L’acqua, il sapone scivolano su corpi sempre scheletrici, li assistono volontari del cui servizio la gestione talebana fa vanto. Si può pensare a soggetti, quasi tutti di sesso maschile, derelitti, senza famiglia e senza Dio. Non è così. Molti di loro sono padri, in tanti pregano, se non sono in preda a deliri. Ma c’è anche chi impreca Allah. Sono finiti risucchiati nel circolo della dannazione per una crescente sfiducia nella vita che avevano davanti agli occhi. Sniffano abbarbicati ai pali anche ex ufficiali dell’Afghan Securities Forces che fu di Karzai, conoscendo o forse no, dipende dall’età, quel che faceva Wali, il fratello narcotrafficante del presidente. Lavàti, rasati, vestiti i ricoverati passano alle attenzioni del personale sanitario, certo le crisi d’astinenza risultano difficili da gestire. Chi ce la fa tenta un recupero della vita, intesa come stato minimo di salute, altri restano in un limbo, fra i tentativi medici e le maniere forti delle guardie talebane. C’è chi tenta il suicidio, chi si chiede quale futuro gli riserva l’Emirato, chi sostiene di sentirsi in galera. Ma nei momenti d’incontro collettivi che la direzione propone c’è anche chi afferma di voler uscire dalla schiavitù dell’oppio e pensare alla salute. Alla salute, sì. Pur davanti a difficoltà alimentari ed esistenziali. Sembra una rinascita. Forse per alcuni lo sarà.
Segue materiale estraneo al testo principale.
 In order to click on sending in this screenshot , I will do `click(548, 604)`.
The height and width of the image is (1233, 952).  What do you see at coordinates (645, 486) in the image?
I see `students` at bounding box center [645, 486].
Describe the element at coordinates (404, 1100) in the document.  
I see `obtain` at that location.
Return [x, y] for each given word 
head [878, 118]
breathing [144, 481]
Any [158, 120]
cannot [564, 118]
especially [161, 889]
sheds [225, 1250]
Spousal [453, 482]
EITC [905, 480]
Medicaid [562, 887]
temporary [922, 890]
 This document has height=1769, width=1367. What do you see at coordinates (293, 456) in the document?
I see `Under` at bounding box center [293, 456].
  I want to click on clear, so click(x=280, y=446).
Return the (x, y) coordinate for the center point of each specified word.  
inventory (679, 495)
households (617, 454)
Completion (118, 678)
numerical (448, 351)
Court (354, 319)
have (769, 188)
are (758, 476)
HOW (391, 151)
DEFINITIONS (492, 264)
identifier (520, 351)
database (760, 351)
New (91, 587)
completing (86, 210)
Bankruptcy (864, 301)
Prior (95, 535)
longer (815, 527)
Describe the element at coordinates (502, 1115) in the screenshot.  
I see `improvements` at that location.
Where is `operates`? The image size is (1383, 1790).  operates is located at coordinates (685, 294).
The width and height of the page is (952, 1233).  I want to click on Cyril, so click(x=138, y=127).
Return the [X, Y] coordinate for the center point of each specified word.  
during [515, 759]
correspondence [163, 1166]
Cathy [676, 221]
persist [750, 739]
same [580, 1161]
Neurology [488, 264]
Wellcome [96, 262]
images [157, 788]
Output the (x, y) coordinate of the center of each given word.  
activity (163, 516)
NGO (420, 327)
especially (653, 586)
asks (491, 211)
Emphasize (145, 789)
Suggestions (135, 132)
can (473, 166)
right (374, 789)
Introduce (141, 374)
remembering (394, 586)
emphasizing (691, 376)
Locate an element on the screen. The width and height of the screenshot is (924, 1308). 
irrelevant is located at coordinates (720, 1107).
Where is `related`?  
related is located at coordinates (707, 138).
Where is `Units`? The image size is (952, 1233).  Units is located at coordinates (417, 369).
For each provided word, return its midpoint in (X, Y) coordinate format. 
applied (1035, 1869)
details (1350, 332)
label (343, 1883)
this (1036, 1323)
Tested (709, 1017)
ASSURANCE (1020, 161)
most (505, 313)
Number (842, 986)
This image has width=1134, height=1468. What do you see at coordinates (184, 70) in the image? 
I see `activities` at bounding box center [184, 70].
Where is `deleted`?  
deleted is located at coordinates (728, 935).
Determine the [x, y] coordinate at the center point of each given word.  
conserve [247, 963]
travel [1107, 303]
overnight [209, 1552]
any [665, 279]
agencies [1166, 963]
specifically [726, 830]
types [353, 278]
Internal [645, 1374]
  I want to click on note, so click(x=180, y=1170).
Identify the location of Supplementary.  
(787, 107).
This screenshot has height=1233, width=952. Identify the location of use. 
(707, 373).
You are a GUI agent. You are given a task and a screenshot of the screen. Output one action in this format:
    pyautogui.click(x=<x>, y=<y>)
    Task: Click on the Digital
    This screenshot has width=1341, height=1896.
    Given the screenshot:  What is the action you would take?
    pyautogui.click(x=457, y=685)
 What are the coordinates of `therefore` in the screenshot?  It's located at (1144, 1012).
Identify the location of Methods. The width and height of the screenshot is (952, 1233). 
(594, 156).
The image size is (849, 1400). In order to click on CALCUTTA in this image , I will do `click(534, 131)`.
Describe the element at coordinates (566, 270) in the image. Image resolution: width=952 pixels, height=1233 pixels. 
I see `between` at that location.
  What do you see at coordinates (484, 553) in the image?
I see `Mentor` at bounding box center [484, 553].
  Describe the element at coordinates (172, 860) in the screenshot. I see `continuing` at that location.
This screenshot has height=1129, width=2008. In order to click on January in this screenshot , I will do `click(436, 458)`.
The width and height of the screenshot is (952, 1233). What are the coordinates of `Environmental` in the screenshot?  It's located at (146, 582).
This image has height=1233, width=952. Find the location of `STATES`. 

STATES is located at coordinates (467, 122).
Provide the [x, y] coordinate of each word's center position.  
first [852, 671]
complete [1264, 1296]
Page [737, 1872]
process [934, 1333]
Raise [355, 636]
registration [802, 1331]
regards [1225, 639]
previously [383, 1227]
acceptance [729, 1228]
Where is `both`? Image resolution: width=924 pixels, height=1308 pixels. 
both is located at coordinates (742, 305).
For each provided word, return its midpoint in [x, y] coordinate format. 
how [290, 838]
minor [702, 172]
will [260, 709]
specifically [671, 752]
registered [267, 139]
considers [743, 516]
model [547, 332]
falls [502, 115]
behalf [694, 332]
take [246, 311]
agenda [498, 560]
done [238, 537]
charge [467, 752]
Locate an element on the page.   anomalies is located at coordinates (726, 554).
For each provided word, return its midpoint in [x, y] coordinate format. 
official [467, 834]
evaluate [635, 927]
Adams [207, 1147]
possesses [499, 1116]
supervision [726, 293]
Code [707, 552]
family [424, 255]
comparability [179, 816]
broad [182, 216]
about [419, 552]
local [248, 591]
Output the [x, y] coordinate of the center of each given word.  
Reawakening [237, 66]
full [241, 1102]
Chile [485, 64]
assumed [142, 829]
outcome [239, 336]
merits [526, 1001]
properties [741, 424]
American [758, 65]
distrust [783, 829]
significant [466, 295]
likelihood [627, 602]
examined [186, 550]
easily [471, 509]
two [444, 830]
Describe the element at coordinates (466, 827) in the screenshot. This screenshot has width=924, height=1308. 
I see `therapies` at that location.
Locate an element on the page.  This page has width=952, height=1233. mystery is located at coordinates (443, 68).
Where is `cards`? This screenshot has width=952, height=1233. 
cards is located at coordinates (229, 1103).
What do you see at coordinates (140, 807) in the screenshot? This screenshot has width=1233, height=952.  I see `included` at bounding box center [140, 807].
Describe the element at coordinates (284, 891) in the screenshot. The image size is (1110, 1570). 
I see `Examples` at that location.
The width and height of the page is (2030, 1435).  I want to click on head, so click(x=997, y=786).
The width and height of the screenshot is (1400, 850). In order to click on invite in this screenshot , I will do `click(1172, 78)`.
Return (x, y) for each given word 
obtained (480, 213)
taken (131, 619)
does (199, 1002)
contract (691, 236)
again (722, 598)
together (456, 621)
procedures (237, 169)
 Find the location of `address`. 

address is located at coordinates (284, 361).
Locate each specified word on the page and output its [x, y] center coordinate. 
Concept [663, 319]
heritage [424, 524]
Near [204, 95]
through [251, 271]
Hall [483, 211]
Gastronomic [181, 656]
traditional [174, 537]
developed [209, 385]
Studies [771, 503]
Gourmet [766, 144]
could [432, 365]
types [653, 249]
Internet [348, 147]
Il momento comune semplice ed efficace, nella permanenza nello spazio di Avicenna che dura una mesata, è quello dei pasti. Il riso fumante può inebriare più di vecchi fumi, perché appare un frammento di normalità mangiare un piatto caldo a chi racconta d’aver mangiato topi. Le donne di questi uomini persi, se mogli e madri, dicono d’aver condotto avanti la prole, come potevano, ora che il lavoro s’è azzerato. Hanno smarrito i mariti, non ne hanno notizie, sebbene alcuni gettavano l’esistenza a due chilometri da casa. C’è possibilità di visitarli durante il recupero, il direttore Mawlavi ha disposto incontri nella giornata del venerdì. Sperando che, fra una preghiera e l’altra, gli ospiti si risollevino. Proprio i pazienti che reagiscono hanno chiari i motivi della caduta agli inferi: guerra, povertà, mancanza di lavoro e di prospettive. A loro la volontà di Allah non basta.